* **Task**
Look through the entries below and extract exactly the lines from the one containing "Click green 咨询" through the one containing "Click the Rive element help question mark", ends included.

+ + + +

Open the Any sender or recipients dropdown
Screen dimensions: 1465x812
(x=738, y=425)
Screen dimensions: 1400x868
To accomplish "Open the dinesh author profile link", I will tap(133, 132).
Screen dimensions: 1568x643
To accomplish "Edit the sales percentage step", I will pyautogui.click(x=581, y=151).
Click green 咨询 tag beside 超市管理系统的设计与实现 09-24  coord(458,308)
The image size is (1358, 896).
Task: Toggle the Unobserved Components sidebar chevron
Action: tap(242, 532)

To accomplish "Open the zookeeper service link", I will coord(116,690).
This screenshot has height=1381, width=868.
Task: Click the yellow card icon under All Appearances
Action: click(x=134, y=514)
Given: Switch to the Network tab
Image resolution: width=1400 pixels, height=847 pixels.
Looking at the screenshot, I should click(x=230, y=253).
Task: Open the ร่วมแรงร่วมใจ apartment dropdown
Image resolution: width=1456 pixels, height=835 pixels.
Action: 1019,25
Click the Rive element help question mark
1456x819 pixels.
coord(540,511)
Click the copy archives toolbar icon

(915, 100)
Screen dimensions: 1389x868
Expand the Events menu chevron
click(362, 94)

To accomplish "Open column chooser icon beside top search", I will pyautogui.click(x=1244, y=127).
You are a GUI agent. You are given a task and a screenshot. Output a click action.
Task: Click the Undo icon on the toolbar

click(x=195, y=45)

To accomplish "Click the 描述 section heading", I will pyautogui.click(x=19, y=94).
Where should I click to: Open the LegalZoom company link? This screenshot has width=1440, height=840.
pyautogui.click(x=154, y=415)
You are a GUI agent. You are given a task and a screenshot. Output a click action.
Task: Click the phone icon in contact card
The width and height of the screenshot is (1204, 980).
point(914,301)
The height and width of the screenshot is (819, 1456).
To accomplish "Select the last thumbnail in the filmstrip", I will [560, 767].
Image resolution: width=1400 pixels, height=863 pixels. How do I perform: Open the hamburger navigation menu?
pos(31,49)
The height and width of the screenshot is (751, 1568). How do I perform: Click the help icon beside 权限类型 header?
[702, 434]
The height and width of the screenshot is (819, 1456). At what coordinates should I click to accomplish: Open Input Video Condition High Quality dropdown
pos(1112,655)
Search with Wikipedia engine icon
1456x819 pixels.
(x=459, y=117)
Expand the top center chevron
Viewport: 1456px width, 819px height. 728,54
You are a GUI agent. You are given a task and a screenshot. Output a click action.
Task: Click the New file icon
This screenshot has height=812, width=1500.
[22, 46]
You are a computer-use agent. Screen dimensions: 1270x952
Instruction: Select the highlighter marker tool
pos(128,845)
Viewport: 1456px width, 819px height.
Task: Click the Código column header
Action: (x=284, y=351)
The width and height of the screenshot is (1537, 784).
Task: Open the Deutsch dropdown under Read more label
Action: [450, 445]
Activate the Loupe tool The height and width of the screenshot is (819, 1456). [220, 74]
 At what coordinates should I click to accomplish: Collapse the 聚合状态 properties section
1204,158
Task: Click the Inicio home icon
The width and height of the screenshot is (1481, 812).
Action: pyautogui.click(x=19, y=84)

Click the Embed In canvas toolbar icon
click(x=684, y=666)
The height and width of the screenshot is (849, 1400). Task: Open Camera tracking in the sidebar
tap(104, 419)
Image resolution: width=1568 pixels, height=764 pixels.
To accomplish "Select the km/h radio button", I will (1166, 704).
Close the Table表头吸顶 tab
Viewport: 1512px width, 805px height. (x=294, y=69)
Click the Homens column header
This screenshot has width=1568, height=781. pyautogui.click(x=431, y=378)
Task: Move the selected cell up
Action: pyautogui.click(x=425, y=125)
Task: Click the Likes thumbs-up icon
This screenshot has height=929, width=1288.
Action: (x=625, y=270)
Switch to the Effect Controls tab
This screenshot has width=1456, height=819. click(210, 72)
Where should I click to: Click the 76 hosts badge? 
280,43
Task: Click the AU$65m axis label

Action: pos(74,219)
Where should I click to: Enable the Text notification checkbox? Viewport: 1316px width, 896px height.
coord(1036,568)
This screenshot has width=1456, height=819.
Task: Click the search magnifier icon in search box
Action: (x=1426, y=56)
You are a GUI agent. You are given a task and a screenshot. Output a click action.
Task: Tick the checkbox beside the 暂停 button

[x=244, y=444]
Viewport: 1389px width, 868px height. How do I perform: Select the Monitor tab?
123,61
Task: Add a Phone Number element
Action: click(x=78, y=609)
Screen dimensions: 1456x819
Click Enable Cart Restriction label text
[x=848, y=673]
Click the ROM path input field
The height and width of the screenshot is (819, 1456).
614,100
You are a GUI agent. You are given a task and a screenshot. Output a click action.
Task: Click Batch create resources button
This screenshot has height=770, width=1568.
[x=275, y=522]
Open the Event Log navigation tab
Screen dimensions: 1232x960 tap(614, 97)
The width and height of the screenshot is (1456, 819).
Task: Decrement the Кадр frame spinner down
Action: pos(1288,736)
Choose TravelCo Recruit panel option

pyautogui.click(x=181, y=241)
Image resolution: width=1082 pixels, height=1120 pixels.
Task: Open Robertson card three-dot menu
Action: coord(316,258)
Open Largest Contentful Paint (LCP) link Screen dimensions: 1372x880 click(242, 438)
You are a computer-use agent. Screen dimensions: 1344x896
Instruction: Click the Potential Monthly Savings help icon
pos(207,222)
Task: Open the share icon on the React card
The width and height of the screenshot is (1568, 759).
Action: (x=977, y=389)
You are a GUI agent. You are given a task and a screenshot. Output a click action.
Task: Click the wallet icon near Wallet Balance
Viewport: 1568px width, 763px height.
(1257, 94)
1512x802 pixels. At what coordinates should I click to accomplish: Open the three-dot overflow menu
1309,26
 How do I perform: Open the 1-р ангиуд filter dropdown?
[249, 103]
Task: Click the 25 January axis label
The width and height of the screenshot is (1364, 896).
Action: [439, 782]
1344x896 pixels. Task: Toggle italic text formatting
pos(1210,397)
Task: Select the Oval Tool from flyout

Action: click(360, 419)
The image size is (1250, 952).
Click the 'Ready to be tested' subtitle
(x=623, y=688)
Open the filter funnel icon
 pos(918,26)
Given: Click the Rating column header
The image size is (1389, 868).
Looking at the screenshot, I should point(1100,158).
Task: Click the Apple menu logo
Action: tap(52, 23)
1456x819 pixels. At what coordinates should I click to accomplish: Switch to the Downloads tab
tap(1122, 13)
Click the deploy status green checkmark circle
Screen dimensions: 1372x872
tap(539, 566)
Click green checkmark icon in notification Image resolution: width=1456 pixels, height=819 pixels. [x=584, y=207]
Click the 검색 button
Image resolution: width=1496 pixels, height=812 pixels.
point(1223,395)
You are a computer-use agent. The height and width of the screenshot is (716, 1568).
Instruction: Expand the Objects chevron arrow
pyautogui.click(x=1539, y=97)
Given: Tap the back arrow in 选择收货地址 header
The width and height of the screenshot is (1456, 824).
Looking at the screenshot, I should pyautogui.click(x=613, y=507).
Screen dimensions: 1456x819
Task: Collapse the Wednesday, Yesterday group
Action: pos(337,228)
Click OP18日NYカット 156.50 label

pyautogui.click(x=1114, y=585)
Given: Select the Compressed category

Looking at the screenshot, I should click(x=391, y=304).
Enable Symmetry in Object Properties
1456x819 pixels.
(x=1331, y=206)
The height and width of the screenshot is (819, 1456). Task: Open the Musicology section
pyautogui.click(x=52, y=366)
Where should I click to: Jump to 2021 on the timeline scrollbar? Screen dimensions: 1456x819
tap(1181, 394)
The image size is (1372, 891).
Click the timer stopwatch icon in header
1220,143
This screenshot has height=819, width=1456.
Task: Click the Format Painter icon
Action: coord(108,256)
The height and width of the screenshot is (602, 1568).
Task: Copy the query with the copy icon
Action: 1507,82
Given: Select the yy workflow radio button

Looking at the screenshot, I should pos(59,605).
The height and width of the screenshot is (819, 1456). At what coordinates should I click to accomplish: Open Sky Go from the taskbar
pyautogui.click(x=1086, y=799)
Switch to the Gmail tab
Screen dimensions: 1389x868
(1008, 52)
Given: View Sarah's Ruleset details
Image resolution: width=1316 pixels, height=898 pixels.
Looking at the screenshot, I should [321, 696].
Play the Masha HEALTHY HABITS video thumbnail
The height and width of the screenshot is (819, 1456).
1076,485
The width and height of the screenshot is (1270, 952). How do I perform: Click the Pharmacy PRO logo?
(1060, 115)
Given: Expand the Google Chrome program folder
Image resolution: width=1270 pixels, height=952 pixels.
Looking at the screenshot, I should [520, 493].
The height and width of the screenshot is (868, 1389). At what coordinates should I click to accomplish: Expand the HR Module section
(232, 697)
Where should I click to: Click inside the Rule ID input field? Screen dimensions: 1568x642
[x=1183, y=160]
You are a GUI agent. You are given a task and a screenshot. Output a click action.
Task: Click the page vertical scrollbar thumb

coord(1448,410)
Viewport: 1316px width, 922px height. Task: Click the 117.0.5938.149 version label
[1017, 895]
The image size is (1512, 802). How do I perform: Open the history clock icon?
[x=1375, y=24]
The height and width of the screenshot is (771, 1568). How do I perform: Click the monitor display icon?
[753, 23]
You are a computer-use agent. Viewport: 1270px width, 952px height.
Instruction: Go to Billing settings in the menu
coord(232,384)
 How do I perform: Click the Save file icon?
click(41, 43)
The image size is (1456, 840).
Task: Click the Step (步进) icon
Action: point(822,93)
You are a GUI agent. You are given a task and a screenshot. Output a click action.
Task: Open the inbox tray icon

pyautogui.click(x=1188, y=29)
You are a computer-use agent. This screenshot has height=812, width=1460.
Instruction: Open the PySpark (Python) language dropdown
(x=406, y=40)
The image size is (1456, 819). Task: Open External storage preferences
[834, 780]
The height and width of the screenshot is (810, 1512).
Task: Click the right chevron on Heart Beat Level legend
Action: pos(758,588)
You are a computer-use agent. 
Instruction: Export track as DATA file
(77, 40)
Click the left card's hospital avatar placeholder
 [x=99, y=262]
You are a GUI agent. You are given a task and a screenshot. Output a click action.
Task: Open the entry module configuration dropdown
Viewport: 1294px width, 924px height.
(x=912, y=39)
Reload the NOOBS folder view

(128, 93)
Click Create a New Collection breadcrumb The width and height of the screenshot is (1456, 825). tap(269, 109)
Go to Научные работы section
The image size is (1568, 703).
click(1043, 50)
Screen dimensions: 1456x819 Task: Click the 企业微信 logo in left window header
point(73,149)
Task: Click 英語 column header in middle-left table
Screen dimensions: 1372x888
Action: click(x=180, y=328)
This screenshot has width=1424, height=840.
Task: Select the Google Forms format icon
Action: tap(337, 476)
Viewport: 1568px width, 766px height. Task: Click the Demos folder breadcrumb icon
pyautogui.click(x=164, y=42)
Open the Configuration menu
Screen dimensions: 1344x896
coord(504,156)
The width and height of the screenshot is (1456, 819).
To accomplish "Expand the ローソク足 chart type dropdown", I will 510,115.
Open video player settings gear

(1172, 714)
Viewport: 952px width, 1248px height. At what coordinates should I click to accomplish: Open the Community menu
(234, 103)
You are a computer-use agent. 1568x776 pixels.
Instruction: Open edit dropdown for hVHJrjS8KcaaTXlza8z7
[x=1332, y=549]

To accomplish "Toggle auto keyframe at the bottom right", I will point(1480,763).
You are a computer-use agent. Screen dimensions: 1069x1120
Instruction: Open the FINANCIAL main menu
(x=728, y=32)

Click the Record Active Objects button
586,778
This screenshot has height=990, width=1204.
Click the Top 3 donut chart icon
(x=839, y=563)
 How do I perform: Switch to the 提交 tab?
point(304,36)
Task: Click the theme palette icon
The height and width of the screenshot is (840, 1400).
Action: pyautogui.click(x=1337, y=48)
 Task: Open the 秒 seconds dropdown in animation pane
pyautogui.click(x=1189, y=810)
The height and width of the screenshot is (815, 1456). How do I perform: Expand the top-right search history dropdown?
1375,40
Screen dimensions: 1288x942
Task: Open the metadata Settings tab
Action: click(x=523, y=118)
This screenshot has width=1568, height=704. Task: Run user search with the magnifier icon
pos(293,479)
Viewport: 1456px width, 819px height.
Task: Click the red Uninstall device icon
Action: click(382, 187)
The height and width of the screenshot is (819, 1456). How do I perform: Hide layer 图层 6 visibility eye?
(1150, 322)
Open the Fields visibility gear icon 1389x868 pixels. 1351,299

+ + + +

* **Solution to this task**
Click green 咨询 tag beside 超市管理系统的设计与实现 09-24  coord(458,308)
The image size is (1358, 896).
Task: Toggle the Unobserved Components sidebar chevron
Action: tap(242, 532)

To accomplish "Open the zookeeper service link", I will coord(116,690).
This screenshot has height=1381, width=868.
Task: Click the yellow card icon under All Appearances
Action: click(x=134, y=514)
Given: Switch to the Network tab
Image resolution: width=1400 pixels, height=847 pixels.
Looking at the screenshot, I should click(x=230, y=253).
Task: Open the ร่วมแรงร่วมใจ apartment dropdown
Image resolution: width=1456 pixels, height=835 pixels.
Action: 1019,25
Click the Rive element help question mark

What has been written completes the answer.